=== DATASET EXTRACT ===

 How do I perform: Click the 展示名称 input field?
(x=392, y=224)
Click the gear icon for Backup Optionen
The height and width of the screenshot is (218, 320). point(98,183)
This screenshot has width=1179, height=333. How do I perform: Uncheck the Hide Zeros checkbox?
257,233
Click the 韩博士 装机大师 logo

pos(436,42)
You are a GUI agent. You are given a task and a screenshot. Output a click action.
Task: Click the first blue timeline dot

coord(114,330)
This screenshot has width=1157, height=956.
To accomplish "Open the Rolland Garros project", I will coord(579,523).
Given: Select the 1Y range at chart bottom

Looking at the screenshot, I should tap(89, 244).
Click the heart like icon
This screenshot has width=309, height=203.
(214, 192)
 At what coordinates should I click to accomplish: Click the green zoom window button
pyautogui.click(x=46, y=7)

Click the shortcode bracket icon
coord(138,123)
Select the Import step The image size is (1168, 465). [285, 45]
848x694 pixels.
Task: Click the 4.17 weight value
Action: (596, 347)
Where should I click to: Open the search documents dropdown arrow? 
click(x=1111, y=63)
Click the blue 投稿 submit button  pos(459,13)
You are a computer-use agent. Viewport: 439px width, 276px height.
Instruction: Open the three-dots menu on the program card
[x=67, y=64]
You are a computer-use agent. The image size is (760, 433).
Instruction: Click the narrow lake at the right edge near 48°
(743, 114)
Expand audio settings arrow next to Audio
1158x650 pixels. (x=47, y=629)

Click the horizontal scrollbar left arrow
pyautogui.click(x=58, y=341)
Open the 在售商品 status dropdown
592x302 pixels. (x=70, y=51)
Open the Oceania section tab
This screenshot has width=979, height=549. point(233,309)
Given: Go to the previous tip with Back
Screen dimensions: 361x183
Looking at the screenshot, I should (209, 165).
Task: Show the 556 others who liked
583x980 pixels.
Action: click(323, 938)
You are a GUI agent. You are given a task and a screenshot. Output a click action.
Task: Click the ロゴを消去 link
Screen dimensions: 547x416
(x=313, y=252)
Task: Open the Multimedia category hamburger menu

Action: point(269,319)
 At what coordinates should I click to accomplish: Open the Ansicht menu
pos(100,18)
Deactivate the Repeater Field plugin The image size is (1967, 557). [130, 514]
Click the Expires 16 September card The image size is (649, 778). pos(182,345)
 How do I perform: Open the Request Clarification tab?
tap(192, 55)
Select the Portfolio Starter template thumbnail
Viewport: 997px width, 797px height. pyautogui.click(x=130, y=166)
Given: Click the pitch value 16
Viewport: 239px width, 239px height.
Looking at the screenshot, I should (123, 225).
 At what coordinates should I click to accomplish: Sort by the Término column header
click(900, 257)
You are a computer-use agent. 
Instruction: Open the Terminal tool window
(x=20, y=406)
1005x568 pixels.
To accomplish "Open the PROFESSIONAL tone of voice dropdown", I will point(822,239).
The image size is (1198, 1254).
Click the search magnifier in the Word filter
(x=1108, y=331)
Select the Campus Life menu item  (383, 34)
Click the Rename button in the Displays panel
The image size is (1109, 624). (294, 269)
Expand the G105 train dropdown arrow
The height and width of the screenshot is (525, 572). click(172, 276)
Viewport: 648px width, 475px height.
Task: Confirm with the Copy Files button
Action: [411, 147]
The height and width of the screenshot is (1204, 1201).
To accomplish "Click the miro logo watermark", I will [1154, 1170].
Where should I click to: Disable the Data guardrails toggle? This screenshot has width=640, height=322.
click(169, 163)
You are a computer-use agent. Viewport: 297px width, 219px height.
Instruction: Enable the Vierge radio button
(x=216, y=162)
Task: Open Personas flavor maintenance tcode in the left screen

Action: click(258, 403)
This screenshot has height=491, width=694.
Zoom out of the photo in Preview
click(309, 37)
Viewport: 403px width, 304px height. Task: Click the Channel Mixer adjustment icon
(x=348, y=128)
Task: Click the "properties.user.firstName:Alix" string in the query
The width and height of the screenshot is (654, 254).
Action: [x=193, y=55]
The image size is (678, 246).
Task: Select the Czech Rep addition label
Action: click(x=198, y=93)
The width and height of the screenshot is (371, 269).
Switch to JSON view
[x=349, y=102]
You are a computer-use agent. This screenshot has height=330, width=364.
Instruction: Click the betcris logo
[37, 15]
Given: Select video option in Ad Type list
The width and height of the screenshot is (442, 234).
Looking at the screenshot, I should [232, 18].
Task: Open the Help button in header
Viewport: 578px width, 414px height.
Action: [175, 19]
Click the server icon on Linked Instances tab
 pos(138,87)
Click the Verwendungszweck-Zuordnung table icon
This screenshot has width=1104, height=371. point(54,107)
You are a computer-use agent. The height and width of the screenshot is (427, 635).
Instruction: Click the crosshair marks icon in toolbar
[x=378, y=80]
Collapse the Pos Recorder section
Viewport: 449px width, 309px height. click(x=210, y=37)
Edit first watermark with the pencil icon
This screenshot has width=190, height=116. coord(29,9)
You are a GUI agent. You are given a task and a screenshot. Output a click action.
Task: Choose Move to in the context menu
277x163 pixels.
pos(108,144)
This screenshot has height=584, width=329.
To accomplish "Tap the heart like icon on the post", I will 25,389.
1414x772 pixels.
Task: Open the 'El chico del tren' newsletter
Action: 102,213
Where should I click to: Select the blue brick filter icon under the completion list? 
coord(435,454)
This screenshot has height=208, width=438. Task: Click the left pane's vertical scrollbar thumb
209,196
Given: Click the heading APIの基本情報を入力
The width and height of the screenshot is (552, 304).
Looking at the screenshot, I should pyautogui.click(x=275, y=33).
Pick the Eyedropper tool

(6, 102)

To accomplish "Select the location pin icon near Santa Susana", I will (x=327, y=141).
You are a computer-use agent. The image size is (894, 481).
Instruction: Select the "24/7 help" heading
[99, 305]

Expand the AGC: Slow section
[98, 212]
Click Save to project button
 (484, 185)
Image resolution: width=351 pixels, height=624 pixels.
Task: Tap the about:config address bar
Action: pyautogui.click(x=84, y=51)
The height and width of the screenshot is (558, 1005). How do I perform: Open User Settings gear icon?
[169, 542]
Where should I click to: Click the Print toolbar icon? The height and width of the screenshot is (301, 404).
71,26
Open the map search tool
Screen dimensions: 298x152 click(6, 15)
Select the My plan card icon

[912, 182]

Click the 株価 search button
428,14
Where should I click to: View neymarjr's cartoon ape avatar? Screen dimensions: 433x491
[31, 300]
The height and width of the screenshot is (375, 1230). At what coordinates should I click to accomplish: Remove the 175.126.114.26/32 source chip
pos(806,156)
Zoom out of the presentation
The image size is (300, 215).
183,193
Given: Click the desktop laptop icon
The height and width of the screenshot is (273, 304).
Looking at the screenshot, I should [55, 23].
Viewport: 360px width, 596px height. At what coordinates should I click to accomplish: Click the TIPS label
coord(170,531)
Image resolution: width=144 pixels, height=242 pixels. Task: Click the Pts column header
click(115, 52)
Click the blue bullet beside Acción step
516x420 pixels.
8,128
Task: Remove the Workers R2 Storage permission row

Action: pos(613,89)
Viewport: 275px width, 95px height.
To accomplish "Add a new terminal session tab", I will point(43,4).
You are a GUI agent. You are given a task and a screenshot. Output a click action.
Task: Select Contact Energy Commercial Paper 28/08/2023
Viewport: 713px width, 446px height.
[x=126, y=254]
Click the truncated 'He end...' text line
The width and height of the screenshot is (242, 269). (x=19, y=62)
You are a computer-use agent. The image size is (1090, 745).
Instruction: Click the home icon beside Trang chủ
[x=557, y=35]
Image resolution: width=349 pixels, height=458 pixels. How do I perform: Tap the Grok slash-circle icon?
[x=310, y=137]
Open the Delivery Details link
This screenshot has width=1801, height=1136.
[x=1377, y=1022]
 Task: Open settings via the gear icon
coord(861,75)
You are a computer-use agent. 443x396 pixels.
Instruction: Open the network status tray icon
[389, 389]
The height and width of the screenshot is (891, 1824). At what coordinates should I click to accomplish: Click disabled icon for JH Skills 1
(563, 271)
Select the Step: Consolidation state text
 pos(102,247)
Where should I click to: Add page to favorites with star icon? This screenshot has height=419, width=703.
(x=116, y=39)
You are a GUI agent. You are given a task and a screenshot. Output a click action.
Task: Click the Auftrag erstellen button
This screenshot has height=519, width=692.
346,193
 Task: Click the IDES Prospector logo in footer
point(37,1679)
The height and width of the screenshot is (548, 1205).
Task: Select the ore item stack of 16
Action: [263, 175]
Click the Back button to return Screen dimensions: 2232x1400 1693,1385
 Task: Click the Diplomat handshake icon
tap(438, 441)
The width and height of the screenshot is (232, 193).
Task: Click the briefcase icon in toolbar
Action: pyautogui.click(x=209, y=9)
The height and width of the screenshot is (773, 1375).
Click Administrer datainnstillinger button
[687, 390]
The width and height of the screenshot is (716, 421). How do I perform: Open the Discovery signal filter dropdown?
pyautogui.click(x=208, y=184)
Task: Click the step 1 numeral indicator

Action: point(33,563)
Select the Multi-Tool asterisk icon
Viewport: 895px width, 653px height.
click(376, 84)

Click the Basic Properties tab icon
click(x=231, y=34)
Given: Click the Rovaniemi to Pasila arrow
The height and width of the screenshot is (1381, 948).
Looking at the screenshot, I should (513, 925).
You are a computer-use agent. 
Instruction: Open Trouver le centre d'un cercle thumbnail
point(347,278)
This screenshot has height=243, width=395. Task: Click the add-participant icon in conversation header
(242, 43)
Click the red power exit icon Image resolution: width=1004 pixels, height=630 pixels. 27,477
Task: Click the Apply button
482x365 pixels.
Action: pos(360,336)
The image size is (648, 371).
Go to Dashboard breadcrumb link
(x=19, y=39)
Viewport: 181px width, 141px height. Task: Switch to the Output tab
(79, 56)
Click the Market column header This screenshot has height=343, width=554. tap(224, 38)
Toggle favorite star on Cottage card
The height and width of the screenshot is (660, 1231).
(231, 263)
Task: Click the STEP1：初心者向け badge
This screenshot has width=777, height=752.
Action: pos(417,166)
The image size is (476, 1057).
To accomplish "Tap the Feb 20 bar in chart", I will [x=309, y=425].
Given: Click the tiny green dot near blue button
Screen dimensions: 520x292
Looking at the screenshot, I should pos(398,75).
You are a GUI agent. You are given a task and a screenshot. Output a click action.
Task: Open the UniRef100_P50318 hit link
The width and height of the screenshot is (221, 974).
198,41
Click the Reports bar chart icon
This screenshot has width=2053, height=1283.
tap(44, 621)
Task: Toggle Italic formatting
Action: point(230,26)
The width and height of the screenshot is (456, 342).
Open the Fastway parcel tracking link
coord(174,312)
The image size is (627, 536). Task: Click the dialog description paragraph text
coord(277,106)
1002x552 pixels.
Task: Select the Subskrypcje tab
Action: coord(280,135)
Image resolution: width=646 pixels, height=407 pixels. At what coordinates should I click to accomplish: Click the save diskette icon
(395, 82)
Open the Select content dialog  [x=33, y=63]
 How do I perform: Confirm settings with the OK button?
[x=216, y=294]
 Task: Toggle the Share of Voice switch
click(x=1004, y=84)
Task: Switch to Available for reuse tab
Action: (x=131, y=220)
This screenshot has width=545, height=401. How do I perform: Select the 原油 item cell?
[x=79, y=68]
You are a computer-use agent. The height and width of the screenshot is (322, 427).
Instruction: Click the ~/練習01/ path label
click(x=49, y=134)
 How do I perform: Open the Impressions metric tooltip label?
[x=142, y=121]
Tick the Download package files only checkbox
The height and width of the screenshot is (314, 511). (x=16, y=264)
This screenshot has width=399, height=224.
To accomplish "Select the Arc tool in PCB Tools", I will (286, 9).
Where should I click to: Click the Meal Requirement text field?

===

Report how many lines of the data above include "computer", giving the number and no other words.

11